In the United Kingdom, where the student-led Extinction Rebellion is a well-established force, trade unions have called for the first national General Strike since 1926.  Boris Johnson’s battered Tory government, already disintegrating under his Brexit clean break debacle, is in big trouble.
Every participating country has its own story, its own heroes.  Some, like New Zealand, plan their Strikes for a week from today, September 27, the anniversary of the publication of Silent Spring, a foundational ecological document in 1962.  Other countries are planning strikes and marches on both days in a one-two punch.

Greta Thunberg outside the White House last week.
In the U.S. the largest Climate Strike action is expected in New York City, where the United Nations is hosting an emergency climate summit.   Greta Thunberg, the sixteen-year-old Norwegian school girl who inspired the international student climate strike movement with her solitary Friday strike in Oslo and is now the movement’s most visible symbol will be on hand supported by US Youth Climate Strike, 350.org, MoveOn, Amnesty International, Extinction Rebellion, Greenpeace International, Oxfam, World Wildlife Fund, Indivisible, the March for Science, Women’s March, Service Employees International Union (SEIU), Labor Network for Sustainability, Green Faith, the Unitarian Universalist Association (UUA), the Unitarian Universalist Service Committee (UUSC) and dozens of others.  New York Public Schools have announced that participation by its students will be considered an excused absence.  A million or more are expected to take to the streets in New York alone.
Other major U.S. actions are scheduled today in Boston, Washington D.C., Philadelphia, Chicago, Los Angeles, San Francisco, Portland, and Seattle. They will be supported by hundreds of local actions.
Logo for the Chicago Youth Climate March.

The Chicago Youth Climate Strike will start at South Columbus Drive and East Roosevelt Road in the south end of Grant Park near the Field Museum at 11am and march to Federal Plaza, South Dearborn and Adams, for a rally featuring performers and speakers.
I have been promoting the Climate Strike on this blog and in social media for some time and was eagerly planning to take the train down to Chicago to participate.  Alas the other day while looking at the march route I came to an unfortunate but irrefutable conclusion.  I am simply no longer physically able to make such a march, to be on my feet for so many hours, and to be largely unable to have access to toilets.  Since my major illness last year, even relatively moderate exercise leaves me short of breath and weak.  It is a bitter pill for a guy who used to walk miles regularly and who is an old fire horse ready to respond to any call for action.  In fact, the realization leaves me feeling heart broken and useless.  
It must have been weighing heavily on my mind because I woke with a start last night.  I suddenly realized that if Greta Thunberg could start this whole ball rolling with her personal lonely vigil, there is no reason why I can’t conduct my own climate strike right here where I live.

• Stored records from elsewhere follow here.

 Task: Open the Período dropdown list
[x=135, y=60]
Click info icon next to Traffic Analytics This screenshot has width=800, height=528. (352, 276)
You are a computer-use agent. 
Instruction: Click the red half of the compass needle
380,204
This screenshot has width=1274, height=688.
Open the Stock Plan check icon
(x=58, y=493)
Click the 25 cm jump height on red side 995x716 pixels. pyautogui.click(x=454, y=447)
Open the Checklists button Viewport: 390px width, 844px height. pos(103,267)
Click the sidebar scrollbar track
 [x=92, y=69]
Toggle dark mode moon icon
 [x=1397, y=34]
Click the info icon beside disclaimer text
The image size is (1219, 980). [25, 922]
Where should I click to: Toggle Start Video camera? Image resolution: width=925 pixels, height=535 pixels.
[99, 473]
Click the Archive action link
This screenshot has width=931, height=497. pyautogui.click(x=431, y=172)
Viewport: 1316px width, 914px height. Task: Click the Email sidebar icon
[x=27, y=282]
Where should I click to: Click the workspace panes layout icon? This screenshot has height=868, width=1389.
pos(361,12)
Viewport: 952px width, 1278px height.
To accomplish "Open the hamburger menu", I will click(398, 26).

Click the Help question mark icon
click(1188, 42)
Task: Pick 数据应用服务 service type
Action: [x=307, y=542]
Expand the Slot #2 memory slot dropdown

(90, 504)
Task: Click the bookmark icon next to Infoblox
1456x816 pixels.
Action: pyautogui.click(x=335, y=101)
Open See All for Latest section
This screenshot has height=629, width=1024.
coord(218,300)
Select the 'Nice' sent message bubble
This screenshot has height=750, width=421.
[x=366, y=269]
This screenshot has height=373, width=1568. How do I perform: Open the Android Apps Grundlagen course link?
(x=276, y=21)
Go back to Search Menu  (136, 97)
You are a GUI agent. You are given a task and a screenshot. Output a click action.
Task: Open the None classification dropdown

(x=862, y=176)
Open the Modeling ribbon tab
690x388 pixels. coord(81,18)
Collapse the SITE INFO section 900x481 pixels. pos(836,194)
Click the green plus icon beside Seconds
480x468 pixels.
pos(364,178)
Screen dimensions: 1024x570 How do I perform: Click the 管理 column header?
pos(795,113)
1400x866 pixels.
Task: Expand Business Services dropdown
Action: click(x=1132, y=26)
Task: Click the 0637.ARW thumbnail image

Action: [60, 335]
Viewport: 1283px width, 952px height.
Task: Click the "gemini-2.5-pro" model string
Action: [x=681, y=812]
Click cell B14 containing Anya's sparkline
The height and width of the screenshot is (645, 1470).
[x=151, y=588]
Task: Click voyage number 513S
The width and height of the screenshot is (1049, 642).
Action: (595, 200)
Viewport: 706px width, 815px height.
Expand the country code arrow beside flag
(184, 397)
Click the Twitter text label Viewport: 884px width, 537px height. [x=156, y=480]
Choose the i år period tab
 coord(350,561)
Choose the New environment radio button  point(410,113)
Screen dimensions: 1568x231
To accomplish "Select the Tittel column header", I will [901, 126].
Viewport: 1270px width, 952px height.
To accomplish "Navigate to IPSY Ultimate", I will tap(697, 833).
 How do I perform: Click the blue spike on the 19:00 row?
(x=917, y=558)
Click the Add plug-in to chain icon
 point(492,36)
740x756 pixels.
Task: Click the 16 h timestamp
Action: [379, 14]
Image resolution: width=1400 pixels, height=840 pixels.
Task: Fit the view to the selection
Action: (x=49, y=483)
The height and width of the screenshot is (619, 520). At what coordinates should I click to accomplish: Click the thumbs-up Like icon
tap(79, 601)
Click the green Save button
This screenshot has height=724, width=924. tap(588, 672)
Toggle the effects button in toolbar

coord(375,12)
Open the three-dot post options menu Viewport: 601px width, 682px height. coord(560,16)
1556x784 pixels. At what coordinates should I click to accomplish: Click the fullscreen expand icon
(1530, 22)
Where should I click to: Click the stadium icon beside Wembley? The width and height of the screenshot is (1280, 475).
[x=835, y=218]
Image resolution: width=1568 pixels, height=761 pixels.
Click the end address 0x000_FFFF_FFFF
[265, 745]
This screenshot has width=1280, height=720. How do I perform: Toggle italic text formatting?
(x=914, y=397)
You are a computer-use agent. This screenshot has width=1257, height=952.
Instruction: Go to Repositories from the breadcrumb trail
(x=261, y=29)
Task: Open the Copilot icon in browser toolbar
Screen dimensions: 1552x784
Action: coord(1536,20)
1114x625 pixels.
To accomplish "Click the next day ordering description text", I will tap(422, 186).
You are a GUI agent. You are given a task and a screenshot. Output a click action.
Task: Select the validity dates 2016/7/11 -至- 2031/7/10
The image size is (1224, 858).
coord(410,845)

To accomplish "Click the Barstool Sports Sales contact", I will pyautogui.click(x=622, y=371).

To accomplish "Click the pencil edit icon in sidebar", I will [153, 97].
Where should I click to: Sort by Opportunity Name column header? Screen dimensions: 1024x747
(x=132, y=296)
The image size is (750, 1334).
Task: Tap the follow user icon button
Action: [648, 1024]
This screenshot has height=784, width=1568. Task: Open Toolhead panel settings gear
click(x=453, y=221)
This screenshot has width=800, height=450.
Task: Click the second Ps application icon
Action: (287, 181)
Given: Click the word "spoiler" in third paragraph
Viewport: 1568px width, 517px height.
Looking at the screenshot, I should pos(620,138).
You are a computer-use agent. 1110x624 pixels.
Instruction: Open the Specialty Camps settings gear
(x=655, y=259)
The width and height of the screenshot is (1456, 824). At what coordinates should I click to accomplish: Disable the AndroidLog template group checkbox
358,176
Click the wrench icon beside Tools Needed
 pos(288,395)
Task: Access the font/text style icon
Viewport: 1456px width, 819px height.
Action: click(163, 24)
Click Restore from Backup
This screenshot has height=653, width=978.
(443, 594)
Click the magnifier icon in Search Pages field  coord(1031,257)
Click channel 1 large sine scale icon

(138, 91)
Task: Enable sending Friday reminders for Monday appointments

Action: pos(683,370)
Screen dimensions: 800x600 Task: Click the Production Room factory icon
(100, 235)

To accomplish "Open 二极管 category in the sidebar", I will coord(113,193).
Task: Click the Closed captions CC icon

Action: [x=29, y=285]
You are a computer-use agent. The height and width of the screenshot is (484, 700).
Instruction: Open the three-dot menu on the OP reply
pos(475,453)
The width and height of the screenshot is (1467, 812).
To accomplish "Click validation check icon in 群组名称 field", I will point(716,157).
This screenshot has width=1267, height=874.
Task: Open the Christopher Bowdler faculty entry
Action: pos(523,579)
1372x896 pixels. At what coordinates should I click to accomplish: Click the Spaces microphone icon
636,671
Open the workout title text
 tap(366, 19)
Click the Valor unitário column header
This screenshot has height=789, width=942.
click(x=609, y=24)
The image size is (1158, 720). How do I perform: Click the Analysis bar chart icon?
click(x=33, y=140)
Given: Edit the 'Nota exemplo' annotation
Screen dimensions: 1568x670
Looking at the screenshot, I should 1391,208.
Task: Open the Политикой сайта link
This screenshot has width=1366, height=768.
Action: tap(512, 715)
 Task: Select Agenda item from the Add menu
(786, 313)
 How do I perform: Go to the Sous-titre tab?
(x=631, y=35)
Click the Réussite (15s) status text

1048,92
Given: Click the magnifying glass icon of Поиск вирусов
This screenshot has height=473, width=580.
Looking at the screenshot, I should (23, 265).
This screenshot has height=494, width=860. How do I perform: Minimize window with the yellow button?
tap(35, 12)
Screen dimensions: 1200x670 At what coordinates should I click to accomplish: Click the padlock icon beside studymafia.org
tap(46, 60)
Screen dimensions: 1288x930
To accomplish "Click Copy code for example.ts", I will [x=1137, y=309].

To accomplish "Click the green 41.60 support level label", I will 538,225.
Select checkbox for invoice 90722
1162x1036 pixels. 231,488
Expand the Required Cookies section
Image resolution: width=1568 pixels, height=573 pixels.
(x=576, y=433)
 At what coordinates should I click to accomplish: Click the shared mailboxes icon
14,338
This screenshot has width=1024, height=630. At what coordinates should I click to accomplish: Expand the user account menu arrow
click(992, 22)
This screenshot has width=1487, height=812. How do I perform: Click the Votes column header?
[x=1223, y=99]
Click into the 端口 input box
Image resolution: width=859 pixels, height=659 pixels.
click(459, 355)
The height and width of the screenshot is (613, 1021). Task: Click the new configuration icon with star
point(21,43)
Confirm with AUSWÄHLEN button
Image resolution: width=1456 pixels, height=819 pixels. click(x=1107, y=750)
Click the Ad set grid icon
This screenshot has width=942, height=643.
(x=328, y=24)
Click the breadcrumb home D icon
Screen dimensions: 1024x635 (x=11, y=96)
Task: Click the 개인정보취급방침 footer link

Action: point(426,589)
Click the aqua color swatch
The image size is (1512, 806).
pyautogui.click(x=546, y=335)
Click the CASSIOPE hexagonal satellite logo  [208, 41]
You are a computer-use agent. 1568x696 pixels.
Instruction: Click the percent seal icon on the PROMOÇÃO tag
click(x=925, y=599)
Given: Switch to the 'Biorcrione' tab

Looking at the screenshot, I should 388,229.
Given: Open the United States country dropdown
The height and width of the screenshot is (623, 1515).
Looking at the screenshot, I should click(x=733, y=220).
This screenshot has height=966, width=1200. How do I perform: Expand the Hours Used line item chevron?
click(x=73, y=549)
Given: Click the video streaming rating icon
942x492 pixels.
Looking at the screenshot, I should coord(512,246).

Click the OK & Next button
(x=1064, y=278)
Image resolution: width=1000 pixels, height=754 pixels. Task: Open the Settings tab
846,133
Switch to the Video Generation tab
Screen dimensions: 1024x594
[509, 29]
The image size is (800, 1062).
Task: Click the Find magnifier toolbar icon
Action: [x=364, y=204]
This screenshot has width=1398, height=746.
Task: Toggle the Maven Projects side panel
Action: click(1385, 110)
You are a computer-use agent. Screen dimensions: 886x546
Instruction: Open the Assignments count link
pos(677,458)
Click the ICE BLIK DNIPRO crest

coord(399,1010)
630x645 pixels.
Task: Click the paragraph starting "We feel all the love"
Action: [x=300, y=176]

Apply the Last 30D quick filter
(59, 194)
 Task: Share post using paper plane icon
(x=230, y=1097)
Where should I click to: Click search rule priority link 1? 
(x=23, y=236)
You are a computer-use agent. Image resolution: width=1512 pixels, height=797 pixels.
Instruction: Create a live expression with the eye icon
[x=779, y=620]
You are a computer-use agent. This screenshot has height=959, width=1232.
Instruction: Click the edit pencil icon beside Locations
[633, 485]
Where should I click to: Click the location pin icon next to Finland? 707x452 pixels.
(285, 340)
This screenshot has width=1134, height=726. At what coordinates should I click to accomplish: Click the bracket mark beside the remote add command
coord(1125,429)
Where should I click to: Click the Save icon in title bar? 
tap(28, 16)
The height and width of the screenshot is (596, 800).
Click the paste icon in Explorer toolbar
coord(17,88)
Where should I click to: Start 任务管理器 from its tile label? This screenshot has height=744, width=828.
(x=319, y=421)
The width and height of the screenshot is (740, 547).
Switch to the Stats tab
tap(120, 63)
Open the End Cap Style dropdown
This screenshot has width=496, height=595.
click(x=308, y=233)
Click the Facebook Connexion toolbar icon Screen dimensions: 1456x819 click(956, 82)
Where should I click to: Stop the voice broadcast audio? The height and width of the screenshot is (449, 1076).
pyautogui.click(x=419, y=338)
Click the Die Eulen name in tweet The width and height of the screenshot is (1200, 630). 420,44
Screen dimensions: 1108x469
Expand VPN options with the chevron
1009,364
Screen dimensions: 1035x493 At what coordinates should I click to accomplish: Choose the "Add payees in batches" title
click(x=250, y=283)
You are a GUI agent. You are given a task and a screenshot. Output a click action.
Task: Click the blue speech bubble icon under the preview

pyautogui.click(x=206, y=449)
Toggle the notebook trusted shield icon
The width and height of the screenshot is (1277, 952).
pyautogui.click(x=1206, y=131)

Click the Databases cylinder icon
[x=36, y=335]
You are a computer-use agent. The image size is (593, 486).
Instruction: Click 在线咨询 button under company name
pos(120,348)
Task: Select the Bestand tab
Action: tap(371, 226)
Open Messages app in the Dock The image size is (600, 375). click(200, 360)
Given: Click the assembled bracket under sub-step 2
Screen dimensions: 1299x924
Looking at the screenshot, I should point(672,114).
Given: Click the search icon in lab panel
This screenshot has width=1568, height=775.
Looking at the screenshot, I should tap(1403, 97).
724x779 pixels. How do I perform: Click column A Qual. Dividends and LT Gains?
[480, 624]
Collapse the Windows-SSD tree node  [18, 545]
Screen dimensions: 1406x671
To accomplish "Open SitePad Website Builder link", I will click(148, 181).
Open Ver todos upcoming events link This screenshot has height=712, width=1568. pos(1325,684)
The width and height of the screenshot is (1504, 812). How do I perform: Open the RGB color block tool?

My crappy homemade sign for my one geezer climate strike today.
I took a marker to some poster board, and made a sloppy sign.  While the March is on in Chicago, I will stand at the end of my driveway on busy Illinois Rt. 176 in Crystal Lake and bear my own witness.  Maybe I will call the Northwest Herald and tip them off to the action of a crazy old man in a cowboy hat.  Maybe they will cover it. Maybe they won’t.  I’ll be there either way.  Honk if you drive by.
I invite others like me to do the same.  If your house is not on as busy a street as mine, amble over to some nearby intersection and pass a couple of pleasant hours.  Someone is bound to see you.  
Meanwhile I am so glad young people are taking up where we geezers are leaving off.  After all, the future belongs to you!